Below, we first describe the padding and domain separation rules, then each of the aforementioned phases.

1) Padding: NORX uses the multi-rate padding [6], defined by  $pad_r : X \mapsto X \parallel 10^q 1$  with bitstrings X and  $10^q 1$ , and  $q = (-|X| - 2) \mod r$ . This extends X to a multiple of the rate r and guarantees that the last block of  $pad_r(X)$  differs from the all-zero block  $0^r$ .
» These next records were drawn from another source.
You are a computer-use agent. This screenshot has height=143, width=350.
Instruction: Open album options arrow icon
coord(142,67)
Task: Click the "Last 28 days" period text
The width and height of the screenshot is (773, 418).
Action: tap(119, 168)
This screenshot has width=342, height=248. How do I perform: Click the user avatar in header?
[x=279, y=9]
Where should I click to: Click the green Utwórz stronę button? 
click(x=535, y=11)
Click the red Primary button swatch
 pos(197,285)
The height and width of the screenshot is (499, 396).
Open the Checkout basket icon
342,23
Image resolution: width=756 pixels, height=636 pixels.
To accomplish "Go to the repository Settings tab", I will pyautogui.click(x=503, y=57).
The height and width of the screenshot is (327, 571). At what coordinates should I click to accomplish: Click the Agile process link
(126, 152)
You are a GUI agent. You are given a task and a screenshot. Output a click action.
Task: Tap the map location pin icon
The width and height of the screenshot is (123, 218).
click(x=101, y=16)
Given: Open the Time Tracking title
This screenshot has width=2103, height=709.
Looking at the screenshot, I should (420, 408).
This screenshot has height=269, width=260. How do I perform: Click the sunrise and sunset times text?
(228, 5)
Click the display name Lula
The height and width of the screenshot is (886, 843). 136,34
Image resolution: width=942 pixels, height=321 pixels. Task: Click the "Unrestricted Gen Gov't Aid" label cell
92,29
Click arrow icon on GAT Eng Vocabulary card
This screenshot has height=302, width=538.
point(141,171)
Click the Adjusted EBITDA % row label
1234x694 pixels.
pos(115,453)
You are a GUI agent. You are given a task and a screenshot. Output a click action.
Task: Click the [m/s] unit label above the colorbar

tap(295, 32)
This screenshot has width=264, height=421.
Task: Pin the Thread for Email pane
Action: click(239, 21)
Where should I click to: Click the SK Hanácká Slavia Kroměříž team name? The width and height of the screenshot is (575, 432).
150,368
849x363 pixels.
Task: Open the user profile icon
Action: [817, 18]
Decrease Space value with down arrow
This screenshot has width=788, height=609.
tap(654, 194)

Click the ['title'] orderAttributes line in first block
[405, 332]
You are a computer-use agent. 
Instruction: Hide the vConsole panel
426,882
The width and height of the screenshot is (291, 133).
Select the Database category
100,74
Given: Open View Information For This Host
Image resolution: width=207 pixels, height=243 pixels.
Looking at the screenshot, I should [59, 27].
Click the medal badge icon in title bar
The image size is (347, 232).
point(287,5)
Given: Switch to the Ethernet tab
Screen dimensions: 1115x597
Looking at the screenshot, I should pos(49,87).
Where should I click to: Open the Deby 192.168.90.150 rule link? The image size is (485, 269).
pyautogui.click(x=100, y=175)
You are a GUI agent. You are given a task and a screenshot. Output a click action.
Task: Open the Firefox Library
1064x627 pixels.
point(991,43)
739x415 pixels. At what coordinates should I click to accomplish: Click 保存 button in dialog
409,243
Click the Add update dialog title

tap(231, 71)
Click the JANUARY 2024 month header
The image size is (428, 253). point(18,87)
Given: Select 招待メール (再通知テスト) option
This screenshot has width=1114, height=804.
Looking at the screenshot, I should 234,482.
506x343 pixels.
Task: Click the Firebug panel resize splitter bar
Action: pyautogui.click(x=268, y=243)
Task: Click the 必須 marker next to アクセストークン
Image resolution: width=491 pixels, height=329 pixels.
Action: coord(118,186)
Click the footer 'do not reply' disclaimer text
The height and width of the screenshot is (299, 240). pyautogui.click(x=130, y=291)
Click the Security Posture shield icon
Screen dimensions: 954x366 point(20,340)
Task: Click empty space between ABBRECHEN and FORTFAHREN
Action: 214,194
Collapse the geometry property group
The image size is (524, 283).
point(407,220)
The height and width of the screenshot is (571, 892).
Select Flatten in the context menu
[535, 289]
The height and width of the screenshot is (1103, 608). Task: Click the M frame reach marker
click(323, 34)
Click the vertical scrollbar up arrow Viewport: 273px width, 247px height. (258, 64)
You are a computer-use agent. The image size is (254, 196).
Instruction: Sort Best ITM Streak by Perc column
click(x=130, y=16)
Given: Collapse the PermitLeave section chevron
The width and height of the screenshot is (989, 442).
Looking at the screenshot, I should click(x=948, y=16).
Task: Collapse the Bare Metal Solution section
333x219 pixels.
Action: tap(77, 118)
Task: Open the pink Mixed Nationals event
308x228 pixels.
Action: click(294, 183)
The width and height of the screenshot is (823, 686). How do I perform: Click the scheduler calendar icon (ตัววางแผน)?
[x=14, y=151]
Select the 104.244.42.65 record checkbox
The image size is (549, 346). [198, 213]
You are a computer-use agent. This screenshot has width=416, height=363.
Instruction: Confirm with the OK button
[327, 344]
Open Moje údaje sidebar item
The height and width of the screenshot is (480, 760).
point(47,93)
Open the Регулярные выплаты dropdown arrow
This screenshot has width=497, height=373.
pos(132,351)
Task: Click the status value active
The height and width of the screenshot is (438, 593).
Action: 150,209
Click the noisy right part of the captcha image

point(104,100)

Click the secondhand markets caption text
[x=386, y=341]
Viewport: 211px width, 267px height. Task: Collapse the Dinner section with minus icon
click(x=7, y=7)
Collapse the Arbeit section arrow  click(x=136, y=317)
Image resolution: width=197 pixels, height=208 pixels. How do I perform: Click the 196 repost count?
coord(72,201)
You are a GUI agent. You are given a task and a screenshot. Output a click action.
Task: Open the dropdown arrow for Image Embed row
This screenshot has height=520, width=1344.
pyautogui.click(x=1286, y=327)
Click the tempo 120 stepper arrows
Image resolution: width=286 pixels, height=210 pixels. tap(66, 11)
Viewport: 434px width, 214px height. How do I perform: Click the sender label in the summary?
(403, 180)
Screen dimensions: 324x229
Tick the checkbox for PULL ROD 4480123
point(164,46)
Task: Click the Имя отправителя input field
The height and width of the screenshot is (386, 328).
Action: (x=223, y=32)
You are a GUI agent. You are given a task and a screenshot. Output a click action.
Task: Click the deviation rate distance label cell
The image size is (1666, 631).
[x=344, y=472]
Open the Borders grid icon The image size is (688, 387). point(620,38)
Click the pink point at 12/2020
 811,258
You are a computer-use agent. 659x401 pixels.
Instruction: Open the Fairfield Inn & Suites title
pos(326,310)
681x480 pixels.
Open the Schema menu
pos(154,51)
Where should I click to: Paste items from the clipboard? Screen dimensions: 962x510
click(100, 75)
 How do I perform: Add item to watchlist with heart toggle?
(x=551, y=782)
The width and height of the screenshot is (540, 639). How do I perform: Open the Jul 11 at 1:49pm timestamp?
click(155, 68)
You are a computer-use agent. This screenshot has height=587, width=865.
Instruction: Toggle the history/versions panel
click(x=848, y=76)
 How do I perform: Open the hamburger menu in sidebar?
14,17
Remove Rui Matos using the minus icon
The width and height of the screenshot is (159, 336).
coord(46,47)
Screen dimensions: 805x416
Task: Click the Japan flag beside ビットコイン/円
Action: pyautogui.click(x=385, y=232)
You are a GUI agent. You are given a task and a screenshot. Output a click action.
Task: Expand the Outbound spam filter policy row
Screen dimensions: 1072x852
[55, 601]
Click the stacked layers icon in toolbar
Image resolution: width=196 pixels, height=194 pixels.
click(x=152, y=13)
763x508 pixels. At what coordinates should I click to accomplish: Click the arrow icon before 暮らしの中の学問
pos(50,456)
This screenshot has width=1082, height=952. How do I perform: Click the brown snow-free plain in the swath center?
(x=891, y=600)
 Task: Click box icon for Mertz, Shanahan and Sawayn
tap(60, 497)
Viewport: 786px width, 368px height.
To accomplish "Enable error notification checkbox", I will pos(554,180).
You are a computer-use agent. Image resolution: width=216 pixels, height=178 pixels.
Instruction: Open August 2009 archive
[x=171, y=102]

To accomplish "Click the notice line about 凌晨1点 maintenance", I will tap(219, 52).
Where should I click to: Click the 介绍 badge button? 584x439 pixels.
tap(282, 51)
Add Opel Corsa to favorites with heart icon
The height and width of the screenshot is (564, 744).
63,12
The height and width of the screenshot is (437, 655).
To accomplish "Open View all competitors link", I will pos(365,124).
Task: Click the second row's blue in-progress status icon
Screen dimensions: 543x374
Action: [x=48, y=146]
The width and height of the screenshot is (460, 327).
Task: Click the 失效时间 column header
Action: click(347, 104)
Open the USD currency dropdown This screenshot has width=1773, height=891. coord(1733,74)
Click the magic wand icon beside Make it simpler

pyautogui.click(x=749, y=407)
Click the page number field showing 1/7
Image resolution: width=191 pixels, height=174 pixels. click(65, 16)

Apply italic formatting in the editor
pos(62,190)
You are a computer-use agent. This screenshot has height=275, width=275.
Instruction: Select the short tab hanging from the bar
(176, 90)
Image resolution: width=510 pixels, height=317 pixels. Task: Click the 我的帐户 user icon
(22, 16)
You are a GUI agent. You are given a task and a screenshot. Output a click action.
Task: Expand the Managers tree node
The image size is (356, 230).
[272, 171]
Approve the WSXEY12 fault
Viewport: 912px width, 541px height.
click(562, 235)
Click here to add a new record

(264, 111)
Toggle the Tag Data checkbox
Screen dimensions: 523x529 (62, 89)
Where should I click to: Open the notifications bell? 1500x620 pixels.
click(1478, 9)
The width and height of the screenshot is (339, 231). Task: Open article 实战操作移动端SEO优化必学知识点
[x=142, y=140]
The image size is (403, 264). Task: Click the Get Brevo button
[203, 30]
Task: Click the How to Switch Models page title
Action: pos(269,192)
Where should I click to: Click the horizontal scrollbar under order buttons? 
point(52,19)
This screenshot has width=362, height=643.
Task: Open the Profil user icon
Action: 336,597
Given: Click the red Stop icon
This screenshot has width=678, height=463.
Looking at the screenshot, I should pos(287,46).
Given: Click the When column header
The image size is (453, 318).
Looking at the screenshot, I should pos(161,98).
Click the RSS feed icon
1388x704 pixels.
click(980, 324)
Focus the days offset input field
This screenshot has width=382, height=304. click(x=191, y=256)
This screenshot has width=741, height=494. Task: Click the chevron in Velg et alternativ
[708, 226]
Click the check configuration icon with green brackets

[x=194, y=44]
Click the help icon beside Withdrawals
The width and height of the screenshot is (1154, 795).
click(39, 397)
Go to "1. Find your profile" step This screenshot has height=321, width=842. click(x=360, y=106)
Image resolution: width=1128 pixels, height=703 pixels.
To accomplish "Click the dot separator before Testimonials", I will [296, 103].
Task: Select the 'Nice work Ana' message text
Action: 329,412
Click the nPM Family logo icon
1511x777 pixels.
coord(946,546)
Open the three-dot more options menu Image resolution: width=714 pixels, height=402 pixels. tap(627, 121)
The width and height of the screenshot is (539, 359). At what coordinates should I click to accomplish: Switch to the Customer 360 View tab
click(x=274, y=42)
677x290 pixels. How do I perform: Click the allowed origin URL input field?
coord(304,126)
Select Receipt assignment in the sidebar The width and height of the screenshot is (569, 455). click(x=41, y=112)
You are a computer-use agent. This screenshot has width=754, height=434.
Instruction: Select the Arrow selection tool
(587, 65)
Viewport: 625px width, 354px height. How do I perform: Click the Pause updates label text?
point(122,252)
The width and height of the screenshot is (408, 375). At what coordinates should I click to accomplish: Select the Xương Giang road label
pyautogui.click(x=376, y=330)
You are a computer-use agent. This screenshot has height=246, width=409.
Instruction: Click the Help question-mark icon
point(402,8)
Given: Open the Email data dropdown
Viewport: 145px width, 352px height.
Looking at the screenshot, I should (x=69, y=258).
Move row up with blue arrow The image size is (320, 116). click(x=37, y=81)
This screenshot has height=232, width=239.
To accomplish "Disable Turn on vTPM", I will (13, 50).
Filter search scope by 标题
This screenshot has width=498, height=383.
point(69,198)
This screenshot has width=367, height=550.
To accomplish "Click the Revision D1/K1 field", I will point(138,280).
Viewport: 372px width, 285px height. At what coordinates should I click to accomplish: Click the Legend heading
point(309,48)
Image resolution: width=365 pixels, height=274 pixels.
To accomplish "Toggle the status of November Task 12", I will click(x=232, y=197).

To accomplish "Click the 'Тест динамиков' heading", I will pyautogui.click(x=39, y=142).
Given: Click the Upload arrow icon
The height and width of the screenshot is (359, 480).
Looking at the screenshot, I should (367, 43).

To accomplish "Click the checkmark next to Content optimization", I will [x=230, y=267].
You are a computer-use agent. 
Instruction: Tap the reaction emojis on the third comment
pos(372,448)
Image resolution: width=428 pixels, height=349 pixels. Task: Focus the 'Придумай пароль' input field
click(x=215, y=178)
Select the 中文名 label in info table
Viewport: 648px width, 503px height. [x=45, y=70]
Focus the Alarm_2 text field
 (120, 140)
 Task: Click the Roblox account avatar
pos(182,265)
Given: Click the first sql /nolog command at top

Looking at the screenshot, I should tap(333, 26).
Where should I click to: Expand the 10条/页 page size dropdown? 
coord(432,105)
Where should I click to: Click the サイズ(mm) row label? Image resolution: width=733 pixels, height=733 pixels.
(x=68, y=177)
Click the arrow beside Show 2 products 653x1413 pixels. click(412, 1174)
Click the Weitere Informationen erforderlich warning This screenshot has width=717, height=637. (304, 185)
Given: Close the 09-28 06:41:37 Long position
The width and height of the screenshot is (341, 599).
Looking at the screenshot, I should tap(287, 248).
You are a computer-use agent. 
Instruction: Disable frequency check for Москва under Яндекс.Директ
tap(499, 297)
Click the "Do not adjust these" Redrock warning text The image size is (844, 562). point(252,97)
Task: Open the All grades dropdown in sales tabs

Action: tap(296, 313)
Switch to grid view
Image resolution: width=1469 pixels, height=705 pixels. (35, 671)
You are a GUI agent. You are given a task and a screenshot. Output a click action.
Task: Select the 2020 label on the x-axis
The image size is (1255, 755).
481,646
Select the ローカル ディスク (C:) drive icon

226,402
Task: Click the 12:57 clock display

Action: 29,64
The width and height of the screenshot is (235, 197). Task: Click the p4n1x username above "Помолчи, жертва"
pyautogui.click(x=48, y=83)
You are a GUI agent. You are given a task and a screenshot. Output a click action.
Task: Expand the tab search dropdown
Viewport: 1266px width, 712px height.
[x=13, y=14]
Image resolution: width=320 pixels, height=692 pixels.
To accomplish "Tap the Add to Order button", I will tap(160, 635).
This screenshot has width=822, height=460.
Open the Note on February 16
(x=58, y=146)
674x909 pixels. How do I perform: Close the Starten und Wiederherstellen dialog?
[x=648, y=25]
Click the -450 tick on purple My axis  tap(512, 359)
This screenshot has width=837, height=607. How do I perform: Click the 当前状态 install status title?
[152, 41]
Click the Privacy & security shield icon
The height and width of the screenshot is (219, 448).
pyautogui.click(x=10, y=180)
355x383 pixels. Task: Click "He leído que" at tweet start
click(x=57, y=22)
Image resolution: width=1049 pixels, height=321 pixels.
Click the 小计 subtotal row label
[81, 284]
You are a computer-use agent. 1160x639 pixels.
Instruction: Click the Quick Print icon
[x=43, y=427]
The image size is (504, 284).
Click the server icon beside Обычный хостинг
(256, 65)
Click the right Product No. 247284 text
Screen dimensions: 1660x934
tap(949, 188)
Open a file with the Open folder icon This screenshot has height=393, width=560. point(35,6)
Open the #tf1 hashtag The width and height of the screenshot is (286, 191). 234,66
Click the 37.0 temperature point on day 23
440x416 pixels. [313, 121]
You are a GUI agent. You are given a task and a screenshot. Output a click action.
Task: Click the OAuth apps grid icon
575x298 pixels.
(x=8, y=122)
2) Domain Separation: NORX performs domain separation by XORing a *domain separation constant* to the least significant byte of  $s_{15}$  each time before the state is transformed by the permutation  $F^l$ . Distinct constants are used for the different phases of message processing and tag generation. Table II gives the specification of those constants and Figure 1 illustrates their integration into the state of NORX.

TABLE IIDomain separation constants.

| header | payload | trailer | tag |
|--------|---------|---------|-----|
| 01     | 02      | 04      | 08  |

3) Initialisation: This phase processes a secret key K, a nonce N and the parameters w, l, p, and t. For w = 8, we have  $K = k_0 \parallel \cdots \parallel k_9$  and  $N = n_0 \parallel \cdots \parallel n_3$  of sizes 80 and 32 bits, respectively. For w = 16, we have  $K = k_0 \parallel \cdots \parallel k_5$  and  $N = n_0 \parallel n_1$  of sizes 96 and 32

bits, respectively. First, the state  $S = s_0 \parallel \cdots \parallel s_{15}$  is initialised. For NORX8 this is done by

$$\begin{pmatrix} s_0 & s_1 & s_2 & s_3 \\ s_4 & s_5 & s_6 & s_7 \\ s_8 & s_9 & s_{10} & s_{11} \\ s_{12} & s_{13} & s_{14} & s_{15} \end{pmatrix} \leftarrow \begin{pmatrix} n_0 & n_1 & n_2 & n_3 \\ k_0 & k_1 & k_2 & k_3 \\ k_4 & k_5 & k_6 & k_7 \\ k_8 & u_{13} & u_{14} & k_9 \end{pmatrix}$$

For NORX16 state initialisation is

$$\begin{pmatrix} s_0 & s_1 & s_2 & s_3 \\ s_4 & s_5 & s_6 & s_7 \\ s_8 & s_9 & s_{10} & s_{11} \\ s_{12} & s_{13} & s_{14} & s_{15} \end{pmatrix} \leftarrow \begin{pmatrix} k_0 & n_0 & n_1 & k_1 \\ k_2 & k_3 & k_4 & k_5 \\ u_8 & u_9 & u_{10} & u_{11} \\ u_{12} & u_{13} & u_{14} & u_{15} \end{pmatrix}$$

The constants can be computed in both cases through

$$(u_0,\ldots,u_{15}) \longleftarrow \mathsf{F}^2(0,\ldots,15)$$

using the respective variants of  $F^2$ . Note, however that only a particular subset of the generated constants is used:  $u_{13}$  and  $u_{14}$  for NORX8 and  $u_8, \ldots, u_{15}$  for NORX16. Afterwards, the parameters w, l, p, and t are integrated into the state S by XORing them to  $s_{12}$ ,  $s_{13}$ ,  $s_{14}$ , and  $s_{15}$ , respectively. Finally, S is updated with  $F^l$ .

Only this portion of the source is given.